GOVERNMENT has been advised to extend its shareholding in mother corporations of local mining companies to reduce tax avoidance and evasion that is rampant in the minerals’ sub sector.
Recently, Financial Intelligence Centre assistant director Clement Kapalu disclosed that Zambia is losing US$3 billion annually due to illicit financial flows mainly perpetrated in the minerals sub-sector.
The Centre for Trade Policy and Development, with support from the Open Society Initiative for Southern Africa (OSISA), last year commissioned a study to determine how Zambia can adopt a mineral revenue sharing mechanism model that can propel the country to the level of Chile or Botswana which are both enjoying an upper middle income status.
According to recommendations of the report Zambia has continued to rely on taxes as the main source of financial benefit from the extractive industry.
“There is need to broaden this development in the face of rampant tax avoidance and evasion.
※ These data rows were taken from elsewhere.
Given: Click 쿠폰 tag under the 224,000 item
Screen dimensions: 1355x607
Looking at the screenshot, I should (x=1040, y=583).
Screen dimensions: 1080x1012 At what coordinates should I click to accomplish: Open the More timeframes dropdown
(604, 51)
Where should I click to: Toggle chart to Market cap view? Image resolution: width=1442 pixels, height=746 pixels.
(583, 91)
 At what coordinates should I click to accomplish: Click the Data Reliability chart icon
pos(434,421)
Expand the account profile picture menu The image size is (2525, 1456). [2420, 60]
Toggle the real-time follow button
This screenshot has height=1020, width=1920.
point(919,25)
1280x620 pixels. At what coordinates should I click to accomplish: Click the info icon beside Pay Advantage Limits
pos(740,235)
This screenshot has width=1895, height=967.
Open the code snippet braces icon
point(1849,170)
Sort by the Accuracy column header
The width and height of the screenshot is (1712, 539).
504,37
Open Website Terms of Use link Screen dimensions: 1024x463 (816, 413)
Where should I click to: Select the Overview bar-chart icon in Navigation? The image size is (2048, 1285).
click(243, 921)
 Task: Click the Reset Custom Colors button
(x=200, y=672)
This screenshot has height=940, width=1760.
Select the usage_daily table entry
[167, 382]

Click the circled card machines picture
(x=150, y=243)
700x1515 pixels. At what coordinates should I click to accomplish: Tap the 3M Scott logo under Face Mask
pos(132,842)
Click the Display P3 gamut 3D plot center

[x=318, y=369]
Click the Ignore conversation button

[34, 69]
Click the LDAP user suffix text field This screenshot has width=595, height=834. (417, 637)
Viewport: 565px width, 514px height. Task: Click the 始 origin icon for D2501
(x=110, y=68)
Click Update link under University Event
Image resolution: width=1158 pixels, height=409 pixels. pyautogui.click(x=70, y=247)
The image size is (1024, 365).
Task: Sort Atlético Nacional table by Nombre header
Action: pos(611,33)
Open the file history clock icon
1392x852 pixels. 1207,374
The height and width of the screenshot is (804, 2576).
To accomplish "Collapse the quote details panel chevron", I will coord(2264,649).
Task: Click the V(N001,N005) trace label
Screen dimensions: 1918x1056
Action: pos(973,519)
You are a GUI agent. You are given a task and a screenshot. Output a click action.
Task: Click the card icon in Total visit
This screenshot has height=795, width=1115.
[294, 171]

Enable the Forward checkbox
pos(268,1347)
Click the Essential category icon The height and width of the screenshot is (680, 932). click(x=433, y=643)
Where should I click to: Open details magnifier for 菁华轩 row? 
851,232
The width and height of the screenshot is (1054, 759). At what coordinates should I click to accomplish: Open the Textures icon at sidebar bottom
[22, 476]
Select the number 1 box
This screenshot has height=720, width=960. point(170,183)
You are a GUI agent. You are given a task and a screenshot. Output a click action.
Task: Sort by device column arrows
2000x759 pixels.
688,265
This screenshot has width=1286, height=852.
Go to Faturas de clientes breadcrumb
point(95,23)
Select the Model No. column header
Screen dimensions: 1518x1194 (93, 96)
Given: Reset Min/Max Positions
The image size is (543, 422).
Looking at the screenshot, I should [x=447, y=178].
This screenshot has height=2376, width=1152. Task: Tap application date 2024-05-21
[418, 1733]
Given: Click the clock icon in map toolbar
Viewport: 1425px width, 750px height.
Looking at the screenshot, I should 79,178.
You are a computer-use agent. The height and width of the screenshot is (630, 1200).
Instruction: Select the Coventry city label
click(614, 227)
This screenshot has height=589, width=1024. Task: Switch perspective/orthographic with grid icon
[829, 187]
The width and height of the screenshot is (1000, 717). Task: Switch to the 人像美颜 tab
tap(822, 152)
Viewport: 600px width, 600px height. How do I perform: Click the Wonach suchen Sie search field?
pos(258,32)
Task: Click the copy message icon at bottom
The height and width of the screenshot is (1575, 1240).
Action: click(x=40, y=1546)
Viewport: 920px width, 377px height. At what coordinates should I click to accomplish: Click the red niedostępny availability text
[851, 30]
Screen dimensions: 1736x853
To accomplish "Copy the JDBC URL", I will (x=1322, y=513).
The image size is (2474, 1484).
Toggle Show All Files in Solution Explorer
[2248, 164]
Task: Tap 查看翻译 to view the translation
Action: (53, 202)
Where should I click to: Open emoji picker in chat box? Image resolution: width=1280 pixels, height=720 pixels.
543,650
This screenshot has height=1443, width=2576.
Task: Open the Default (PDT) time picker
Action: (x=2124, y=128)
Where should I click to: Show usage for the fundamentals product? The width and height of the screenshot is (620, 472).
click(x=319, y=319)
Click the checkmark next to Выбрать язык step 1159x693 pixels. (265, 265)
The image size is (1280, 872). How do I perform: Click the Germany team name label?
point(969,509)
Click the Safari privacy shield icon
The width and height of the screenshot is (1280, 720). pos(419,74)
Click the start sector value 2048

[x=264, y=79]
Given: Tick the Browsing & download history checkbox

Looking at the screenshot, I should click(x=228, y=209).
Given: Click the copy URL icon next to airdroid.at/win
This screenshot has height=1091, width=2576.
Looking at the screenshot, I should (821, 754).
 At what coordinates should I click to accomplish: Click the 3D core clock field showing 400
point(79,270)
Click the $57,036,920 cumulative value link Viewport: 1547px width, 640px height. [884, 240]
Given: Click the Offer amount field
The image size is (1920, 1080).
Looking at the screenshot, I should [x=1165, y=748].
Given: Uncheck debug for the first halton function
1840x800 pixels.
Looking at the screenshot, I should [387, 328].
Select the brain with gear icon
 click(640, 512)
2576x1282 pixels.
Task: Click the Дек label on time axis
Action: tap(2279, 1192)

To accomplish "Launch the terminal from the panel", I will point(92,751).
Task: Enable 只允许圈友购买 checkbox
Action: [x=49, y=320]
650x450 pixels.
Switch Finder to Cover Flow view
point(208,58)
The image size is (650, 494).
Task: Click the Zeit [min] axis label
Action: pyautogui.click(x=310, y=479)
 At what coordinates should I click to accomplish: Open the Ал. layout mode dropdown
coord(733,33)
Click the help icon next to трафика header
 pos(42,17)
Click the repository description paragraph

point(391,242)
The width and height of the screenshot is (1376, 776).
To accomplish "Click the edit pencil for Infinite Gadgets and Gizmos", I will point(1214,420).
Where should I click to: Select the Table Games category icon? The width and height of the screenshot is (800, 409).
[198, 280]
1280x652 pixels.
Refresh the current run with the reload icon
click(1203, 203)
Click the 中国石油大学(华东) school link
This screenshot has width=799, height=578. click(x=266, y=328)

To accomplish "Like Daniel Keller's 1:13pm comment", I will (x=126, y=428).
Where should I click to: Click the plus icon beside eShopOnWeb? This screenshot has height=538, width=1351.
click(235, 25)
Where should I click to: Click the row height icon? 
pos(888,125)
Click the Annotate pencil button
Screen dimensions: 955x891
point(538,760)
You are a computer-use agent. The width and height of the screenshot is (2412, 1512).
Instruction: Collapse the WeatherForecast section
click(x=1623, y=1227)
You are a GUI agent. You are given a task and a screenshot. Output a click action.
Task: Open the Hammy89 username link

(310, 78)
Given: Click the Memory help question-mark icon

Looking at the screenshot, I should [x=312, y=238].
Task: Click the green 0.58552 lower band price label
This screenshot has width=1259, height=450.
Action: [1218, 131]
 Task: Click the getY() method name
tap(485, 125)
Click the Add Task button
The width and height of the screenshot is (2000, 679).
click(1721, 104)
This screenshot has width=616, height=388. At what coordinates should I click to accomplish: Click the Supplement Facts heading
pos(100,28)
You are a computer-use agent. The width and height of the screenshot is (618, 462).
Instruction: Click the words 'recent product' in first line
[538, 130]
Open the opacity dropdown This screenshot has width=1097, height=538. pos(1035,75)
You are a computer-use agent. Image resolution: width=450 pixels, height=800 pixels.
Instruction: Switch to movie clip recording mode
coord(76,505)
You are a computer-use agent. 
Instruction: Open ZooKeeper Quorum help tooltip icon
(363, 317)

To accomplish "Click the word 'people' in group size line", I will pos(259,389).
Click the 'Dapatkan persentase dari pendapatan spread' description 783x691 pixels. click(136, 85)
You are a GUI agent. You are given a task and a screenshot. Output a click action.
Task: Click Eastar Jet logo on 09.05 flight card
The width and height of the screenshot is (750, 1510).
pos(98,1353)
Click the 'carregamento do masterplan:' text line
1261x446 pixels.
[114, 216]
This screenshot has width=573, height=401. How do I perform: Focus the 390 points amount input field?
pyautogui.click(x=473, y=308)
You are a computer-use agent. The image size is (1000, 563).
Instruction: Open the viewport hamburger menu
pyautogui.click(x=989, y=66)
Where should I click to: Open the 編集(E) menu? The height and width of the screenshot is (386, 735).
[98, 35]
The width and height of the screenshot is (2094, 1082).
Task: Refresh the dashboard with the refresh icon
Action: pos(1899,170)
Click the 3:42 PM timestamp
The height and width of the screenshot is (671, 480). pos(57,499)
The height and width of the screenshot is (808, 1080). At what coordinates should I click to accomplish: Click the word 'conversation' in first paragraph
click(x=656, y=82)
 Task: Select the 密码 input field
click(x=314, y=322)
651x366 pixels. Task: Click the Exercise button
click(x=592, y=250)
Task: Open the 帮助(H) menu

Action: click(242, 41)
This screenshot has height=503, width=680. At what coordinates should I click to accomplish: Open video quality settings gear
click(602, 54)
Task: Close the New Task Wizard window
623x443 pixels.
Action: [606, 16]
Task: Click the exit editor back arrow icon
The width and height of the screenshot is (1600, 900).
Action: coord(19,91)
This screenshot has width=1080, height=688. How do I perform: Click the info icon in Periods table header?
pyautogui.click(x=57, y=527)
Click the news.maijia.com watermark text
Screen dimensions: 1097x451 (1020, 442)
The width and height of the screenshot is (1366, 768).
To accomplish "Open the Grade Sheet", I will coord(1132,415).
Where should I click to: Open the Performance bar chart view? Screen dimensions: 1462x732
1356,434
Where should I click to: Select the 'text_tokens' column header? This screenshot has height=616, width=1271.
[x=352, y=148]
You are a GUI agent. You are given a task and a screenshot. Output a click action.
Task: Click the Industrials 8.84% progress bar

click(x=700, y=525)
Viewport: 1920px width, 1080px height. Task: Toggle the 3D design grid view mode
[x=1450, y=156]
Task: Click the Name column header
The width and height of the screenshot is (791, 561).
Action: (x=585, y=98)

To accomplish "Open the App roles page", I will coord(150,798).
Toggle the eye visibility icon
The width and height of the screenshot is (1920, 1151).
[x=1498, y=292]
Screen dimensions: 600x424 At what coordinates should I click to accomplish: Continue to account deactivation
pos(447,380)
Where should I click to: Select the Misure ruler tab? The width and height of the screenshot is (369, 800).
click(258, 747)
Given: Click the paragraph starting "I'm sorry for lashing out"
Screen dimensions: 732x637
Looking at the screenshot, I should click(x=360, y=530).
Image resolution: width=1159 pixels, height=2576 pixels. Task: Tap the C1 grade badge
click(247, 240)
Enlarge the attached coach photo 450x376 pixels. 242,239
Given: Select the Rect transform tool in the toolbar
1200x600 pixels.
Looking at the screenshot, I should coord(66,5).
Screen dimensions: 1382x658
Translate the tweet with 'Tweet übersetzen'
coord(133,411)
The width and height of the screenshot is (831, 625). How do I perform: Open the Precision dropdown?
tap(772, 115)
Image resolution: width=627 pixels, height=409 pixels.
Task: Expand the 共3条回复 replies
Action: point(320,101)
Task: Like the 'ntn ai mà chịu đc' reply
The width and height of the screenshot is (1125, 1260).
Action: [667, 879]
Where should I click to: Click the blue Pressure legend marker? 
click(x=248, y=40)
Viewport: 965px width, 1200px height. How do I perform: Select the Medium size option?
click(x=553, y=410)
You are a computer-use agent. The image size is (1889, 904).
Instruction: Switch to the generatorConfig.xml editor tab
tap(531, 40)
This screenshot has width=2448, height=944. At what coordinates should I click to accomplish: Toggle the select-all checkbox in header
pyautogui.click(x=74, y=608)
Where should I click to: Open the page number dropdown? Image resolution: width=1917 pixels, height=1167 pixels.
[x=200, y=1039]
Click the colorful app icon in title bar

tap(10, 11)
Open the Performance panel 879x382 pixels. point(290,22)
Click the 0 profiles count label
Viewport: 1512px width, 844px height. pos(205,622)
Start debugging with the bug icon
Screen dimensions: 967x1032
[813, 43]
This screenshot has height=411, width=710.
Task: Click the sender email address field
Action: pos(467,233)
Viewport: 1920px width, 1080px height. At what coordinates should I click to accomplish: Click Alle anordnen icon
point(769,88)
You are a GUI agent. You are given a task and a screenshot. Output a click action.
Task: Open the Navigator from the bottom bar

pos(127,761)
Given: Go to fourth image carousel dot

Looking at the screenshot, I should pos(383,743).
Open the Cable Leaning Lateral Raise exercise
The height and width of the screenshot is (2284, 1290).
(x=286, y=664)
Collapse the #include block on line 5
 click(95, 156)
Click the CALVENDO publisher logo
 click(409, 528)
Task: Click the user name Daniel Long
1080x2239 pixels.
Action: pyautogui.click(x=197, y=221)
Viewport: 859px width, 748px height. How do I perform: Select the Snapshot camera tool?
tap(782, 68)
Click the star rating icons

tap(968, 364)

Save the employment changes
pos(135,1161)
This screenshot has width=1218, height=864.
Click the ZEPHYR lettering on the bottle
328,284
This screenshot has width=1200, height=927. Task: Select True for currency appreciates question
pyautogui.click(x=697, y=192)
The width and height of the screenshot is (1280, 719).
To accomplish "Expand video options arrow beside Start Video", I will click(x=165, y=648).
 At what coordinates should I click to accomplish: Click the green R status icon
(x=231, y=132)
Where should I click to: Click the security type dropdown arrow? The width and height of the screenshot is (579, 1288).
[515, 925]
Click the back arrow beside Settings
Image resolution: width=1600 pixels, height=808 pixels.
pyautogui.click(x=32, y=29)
Government should consider holding equity not only in the local subsidiary of multinational mining companies but their mother corporations as well.”
“This will allow Government to gain not only on a tax basis but on a dividend basis as well,” it stated.
And presenting the findings of the report, consultant Jewette Masinja said there is need to strengthen the voice of host communities and increase their participation in the review of mining legislation and policy framework.
“There must be a legal process for direct consultation with people, not just informing them but their opinions should be taken on board,” he said.
Earlier, OSISA representative Edward Lange said there is need to harmonise regional legislation policies for the benefit of people.